Susanna Clarke’s debut novel, Jonathan Strange & Mr Norrell, is a fantastic example of a standalone as rich as any series. While a sequel has been rumoured for almost two decades, she published her second book last year, 16 years after her debut, so I doubt this will come soon, if ever. She uses almost 200 footnotes to provide the lore and entire corpus of her magic scholarship and system, the attention to detail is something I haven’t seen anywhere else. A sequel isn’t needed, but I would love to see the characters again.

The publisher’s desire for that sweet, sweet cash is clear

Seeing characters again is how Michael Morpurgo made the duology of War Horse and Farm Boy, published in 1982 and 1997, respectively. Standalones or trilogies seem to be more common than duologies – Morpurgo tends to write standalones. The interesting thing is that a sequel wasn’t intended, but after many questions about Joey’s fate (the horse), after the war, he decided to write one. It is very different from War Horse,  I admittedly read it first and didn’t find out it was the sequel until a few years later, which is rather telling about the circumstances which led him to write it.

Trilogies, meanwhile, are everywhere. Tolkien’s Lord of the Rings, the quintessential trilogy, escapes all three pitfalls of a trilogy: feeling like a cash grab, petering out, or having a filler middle volume. Some even argue The Two Towers is their favourite and no one can argue The Return of the King peters out, even if you get multiple endings, which Tolkien is certainly allowed a pass for.

Books are art, regardless of length

I am still stuck in the middle of L.E. Modesitt Jr.’s Saga of Recluce, admittedly because of laziness and too much article and essay writing, not because it’s 22 volumes long and began three decades ago. This length works, however, because he jumps around the timeline, fleshing the world out as he goes. The same themes and story patterns persist, which I know some criticise him for, but it works, as each tale feels like its own. The fact that he began with the penultimate book and wrote the fifth as the final book if the books were to be read in chronological order also limits him – everything he writes must trend towards his pre-ordained ending. There are also duologies or loose trilogies within, where multiple volumes are dedicated to an arc.

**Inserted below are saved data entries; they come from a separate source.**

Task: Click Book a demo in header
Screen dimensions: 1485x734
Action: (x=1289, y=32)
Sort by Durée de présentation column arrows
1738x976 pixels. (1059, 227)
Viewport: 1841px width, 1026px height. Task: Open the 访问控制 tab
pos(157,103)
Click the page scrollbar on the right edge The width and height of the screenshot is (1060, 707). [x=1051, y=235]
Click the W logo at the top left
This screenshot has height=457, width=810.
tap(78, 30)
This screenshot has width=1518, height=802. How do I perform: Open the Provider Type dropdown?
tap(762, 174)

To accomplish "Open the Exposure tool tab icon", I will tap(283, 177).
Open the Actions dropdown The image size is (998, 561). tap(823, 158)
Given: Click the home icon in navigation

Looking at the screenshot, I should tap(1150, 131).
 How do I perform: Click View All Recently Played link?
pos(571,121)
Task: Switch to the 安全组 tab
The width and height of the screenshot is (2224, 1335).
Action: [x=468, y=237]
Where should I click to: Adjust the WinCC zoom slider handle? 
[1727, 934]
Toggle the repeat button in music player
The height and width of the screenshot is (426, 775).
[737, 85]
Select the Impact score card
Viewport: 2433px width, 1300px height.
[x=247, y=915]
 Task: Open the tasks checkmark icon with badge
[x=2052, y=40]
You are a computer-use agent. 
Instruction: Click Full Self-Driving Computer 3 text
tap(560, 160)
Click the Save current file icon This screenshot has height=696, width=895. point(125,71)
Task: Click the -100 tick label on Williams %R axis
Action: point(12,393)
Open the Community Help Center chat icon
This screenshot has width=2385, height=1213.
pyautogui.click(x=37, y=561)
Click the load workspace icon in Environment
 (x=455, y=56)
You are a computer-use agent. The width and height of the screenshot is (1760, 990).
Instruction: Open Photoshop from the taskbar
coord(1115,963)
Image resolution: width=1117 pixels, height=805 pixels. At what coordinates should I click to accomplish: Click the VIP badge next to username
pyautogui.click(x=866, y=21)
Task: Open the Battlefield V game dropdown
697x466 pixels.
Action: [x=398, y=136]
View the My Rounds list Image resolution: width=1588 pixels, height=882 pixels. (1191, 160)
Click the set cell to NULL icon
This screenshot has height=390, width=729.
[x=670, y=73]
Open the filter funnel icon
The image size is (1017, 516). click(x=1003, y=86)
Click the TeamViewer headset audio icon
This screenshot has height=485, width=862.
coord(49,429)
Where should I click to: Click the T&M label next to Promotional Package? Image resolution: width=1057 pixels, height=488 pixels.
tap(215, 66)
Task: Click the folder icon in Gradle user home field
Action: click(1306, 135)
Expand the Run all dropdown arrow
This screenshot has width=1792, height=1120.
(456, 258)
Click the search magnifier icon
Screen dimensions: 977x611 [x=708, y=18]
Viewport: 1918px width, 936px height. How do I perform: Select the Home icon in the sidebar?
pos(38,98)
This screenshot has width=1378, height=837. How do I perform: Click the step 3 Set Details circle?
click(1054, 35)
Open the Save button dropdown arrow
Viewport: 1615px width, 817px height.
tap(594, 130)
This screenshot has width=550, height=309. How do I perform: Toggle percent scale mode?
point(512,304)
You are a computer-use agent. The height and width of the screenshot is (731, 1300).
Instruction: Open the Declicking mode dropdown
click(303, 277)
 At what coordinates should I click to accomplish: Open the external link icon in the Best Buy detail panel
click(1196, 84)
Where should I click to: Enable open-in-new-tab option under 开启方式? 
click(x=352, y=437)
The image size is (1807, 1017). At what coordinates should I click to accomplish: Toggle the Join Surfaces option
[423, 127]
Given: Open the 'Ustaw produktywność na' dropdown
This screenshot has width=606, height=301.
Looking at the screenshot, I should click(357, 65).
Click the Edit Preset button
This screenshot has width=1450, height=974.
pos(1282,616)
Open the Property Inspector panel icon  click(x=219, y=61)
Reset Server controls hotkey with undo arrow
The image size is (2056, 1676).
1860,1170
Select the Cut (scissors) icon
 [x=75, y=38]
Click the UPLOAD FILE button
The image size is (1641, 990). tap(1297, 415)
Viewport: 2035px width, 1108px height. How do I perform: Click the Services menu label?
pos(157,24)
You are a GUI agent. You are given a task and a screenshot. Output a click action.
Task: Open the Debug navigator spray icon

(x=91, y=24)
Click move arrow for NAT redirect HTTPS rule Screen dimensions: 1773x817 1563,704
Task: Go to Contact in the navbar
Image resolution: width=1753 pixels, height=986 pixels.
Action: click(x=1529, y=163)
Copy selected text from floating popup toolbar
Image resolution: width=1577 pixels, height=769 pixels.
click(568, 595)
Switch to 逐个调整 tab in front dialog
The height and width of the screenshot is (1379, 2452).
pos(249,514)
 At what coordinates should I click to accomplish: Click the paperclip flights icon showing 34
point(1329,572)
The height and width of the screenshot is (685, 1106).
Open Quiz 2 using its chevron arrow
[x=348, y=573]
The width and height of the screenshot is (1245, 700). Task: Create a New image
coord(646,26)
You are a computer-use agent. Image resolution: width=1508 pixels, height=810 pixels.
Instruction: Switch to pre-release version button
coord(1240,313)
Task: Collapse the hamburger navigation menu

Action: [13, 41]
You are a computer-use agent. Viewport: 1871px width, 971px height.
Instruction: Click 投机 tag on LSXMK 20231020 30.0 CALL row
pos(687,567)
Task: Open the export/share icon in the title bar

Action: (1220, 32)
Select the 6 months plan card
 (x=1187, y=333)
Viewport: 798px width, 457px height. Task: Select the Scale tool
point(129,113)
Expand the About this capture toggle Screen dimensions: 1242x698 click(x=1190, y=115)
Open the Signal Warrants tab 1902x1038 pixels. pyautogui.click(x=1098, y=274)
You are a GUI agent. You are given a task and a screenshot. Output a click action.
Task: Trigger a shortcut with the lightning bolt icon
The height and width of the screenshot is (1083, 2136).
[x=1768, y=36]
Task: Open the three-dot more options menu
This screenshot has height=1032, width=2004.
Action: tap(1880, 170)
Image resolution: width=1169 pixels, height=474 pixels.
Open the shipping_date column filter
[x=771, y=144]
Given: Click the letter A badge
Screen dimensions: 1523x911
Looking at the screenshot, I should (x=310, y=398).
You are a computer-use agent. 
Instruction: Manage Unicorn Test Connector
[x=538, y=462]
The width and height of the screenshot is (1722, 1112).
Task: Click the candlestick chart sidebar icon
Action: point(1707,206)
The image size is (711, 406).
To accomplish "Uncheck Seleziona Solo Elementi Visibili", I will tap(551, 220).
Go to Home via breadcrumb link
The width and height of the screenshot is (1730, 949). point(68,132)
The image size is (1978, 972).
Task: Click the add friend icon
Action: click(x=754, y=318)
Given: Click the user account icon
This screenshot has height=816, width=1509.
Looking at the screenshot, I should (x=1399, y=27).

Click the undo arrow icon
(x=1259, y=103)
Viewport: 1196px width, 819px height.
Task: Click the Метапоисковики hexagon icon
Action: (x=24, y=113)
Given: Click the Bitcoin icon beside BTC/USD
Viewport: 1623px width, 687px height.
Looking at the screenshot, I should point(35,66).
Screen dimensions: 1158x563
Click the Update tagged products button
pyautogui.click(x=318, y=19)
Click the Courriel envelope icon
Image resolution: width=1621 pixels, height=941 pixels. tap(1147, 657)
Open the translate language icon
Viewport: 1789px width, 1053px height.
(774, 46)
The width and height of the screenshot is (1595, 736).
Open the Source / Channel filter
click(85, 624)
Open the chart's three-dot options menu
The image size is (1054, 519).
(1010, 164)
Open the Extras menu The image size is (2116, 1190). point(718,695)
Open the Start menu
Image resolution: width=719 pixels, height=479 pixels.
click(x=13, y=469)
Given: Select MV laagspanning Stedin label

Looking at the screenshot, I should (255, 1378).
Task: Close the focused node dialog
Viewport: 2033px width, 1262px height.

I gave up reading Derek Landy’s Skulduggery Pleasant series in school almost a decade ago. I stopped mid-way through book seven and never returned, it just didn’t interest me. It is amusing that it was originally contracted by the publisher as a trilogy, and any continuation would be based on this trilogy’s sales. It makes my point for me – publishers can drag a series to its demise. While I don’t doubt Landy’s writing ability, the publisher’s desire for that sweet, sweet cash is clear. But I’ll never finish it, not least because I remember nothing.

This is another problem faced by series: you can forget the plot while waiting for the next volume, or as you catch up with a decades-long tale. An author telling a story in fewer books isn’t inherently better or worse. Books are art, regardless of length. A clear reason for its length can be a boon. But the longer it continues, the higher chance of it descending into a pursuit for cash over a work of love and art.